Our family was assembling. We are the guardians of this family. No matter what the story, no matter what the mindset, we are there to nurture the art…crafting a face to face movement of belonging.
Many of our family are already connected through various forms of long-distance technology. Some have created friendships in online forums and groups, blogs, and online workshops. However, using the internet to get away from the internet is where the real transformation and the real stirring happens. They come looking for something more and it finds them. New paths are forged and they gather united face to face, hand to hand, sometimes for a week or even a few days at Art is…You.

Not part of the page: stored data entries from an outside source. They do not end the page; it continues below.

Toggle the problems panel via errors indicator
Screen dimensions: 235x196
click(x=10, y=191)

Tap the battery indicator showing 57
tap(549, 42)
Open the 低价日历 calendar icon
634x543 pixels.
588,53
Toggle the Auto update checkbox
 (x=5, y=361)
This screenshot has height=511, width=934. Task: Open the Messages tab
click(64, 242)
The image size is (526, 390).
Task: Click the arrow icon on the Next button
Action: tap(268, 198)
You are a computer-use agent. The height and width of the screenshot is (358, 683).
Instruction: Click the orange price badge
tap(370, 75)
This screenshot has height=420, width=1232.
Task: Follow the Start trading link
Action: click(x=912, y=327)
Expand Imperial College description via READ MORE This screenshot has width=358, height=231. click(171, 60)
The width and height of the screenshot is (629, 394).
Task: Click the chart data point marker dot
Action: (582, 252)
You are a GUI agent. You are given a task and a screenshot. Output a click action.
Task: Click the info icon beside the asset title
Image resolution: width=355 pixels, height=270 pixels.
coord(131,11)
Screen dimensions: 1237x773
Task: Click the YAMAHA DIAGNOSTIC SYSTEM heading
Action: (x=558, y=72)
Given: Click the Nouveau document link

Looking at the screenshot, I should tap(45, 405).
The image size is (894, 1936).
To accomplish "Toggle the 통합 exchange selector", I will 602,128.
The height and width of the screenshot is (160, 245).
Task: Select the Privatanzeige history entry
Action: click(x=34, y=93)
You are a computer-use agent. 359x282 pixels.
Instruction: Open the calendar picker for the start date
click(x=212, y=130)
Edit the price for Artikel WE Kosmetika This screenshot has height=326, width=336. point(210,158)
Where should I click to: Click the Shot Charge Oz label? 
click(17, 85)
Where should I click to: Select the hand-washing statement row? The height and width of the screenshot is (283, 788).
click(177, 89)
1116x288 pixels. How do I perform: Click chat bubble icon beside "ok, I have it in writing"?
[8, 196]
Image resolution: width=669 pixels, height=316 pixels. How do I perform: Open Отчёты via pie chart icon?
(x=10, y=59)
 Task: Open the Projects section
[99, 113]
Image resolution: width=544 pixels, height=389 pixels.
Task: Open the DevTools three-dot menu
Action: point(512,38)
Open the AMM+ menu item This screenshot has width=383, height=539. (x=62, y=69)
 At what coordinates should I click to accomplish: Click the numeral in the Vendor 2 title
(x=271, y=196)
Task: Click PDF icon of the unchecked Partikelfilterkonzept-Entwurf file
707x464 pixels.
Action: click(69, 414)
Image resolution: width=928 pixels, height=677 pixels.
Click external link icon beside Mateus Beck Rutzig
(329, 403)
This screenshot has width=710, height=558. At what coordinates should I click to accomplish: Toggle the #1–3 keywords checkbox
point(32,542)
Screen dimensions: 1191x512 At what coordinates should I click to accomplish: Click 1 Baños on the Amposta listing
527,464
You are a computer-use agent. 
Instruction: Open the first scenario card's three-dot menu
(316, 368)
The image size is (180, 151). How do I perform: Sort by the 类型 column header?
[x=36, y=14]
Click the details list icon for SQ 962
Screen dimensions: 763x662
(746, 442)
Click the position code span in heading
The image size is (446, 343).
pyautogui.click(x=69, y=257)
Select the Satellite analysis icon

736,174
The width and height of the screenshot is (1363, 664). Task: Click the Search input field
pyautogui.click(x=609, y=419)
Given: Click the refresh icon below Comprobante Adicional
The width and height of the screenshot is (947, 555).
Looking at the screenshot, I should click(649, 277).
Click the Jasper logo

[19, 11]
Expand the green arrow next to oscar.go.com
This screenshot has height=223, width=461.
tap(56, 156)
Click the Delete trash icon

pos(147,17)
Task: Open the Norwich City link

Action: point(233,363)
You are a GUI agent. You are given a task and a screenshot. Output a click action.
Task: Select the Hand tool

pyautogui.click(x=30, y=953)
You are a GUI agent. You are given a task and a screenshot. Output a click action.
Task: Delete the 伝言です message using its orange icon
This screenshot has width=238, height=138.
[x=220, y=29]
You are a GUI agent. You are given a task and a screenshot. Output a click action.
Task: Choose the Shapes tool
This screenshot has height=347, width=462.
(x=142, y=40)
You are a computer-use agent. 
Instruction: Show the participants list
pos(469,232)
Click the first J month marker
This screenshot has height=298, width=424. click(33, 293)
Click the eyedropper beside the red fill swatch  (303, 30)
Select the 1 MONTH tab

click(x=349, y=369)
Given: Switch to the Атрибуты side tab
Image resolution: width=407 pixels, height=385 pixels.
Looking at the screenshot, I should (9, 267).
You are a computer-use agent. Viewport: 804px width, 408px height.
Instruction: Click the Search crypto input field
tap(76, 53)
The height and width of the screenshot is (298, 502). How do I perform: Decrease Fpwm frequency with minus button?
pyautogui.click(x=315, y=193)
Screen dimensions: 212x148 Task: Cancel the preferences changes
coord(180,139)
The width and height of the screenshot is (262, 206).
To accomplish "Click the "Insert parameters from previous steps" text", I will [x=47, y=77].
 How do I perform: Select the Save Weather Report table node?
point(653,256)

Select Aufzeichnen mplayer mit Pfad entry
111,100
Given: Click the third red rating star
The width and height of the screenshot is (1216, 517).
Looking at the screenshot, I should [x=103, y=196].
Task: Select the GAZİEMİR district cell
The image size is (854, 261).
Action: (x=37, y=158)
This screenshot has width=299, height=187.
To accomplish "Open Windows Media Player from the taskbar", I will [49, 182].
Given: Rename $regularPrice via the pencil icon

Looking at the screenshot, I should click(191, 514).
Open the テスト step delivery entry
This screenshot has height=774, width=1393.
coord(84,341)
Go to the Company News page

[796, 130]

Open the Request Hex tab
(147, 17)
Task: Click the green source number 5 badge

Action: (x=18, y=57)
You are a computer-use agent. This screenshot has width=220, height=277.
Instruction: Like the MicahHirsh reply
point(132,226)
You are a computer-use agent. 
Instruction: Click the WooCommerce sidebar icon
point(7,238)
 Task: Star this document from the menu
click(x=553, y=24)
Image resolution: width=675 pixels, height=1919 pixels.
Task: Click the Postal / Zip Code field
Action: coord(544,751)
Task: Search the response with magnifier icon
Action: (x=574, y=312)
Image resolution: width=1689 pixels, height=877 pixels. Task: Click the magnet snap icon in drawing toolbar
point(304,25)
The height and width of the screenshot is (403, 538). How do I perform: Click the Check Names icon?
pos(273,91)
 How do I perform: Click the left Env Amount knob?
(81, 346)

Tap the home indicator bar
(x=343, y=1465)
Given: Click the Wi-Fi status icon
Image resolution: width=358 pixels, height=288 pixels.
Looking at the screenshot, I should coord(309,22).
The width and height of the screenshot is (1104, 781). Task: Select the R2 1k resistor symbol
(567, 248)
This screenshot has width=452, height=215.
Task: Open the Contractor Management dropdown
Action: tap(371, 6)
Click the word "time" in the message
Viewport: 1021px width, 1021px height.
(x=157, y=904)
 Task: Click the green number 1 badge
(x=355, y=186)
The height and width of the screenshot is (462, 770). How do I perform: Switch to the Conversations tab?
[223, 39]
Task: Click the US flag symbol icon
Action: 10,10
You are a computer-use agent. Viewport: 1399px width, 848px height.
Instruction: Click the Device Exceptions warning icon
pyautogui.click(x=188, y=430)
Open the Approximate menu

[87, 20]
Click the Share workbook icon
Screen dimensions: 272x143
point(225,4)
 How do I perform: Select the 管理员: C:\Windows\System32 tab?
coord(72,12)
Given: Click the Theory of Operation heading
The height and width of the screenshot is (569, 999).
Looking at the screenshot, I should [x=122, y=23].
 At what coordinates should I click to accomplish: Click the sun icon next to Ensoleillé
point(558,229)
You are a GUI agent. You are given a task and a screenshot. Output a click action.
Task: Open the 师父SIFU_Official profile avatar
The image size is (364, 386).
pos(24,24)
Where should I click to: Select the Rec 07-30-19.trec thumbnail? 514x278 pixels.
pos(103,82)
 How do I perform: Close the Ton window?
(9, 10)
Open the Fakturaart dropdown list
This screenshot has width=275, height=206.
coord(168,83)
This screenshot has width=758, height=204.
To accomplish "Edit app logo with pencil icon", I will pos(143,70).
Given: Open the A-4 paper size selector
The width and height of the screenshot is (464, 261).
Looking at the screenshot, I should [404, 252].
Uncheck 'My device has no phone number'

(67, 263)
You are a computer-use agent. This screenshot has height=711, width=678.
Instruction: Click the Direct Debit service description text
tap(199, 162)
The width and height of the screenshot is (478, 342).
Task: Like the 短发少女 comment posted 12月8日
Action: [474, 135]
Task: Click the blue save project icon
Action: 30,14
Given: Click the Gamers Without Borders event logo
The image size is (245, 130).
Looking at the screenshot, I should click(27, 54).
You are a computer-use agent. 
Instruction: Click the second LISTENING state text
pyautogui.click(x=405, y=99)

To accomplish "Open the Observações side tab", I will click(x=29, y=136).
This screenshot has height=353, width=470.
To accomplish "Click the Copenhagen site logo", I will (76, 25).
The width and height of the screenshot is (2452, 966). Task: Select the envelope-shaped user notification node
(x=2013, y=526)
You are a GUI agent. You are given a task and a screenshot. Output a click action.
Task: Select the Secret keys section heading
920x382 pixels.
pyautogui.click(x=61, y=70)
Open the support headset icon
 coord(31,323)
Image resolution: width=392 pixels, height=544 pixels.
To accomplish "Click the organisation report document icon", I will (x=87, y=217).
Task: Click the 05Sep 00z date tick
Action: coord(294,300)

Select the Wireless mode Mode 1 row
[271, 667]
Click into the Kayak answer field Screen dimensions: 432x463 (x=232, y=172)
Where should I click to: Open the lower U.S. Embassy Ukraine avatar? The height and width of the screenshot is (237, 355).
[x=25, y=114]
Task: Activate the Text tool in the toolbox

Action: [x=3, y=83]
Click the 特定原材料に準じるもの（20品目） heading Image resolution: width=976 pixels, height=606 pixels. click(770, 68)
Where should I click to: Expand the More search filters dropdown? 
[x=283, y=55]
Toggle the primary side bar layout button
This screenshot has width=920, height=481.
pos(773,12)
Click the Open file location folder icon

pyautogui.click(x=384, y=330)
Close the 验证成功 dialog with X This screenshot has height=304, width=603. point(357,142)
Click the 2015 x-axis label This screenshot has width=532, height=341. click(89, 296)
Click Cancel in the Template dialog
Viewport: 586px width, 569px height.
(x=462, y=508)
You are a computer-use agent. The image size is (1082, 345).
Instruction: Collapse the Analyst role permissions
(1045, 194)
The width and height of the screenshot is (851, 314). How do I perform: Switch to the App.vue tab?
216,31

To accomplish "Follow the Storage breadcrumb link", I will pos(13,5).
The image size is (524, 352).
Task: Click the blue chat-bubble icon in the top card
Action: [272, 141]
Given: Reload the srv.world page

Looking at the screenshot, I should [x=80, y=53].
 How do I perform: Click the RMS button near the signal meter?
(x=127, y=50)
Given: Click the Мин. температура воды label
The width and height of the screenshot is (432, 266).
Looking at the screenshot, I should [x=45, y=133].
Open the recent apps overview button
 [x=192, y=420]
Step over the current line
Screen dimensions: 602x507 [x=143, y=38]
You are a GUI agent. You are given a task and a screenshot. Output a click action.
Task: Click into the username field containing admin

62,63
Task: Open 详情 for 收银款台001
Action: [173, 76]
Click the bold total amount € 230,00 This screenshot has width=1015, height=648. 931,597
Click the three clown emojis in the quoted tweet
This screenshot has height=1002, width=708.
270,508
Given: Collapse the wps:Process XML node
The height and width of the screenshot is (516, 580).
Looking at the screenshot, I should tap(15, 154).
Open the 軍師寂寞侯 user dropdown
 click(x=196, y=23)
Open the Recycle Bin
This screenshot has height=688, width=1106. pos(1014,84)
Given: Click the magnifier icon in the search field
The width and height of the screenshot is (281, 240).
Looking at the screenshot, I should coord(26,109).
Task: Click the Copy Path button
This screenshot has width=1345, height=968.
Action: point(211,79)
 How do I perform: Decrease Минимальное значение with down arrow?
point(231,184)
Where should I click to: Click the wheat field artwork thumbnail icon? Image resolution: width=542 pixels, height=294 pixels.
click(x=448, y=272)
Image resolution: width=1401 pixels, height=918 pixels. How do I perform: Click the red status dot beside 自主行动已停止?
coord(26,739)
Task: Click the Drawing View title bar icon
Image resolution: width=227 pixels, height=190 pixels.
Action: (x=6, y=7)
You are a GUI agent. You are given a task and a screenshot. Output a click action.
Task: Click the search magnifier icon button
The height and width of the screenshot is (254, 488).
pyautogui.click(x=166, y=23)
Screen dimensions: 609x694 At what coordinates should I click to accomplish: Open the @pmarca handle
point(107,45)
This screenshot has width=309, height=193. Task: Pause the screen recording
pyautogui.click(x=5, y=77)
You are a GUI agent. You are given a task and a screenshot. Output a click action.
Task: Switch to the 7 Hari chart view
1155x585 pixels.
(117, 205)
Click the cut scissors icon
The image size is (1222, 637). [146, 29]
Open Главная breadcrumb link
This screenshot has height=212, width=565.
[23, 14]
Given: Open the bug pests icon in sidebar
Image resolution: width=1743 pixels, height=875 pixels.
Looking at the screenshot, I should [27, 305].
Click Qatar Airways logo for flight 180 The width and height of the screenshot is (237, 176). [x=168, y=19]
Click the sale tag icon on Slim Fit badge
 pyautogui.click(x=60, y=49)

Our family consists of men and women from all walks of life. Some work, some are retired. A number have left frozen dinners in the freezer for family while others have organized doggy daycare. Many have saved all year for this moment. There are the handful that comes pulling a rollaway truck of supplies, workshop and itinerary details neatly printed and collated. While others fly through the door, their Michael’s plastic bag bulging with last minute purchases. No matter how they arrive, they all have something in common…they are finally listening to what life is telling them and giving themselves permission to play.
The laughter of anticipation can be heard and the deep exhaling of many who have held their breath for a whole year can be felt. At the end of each day the atmosphere is overflowing with joy and celebratory glee as our faculty and their students come together to gloat over the beautiful pieces that were created with their own hands. To stroke and treasure another artist’s piece, rub shoulders with their joy, and to hold their hand while they share their process is life changing for many.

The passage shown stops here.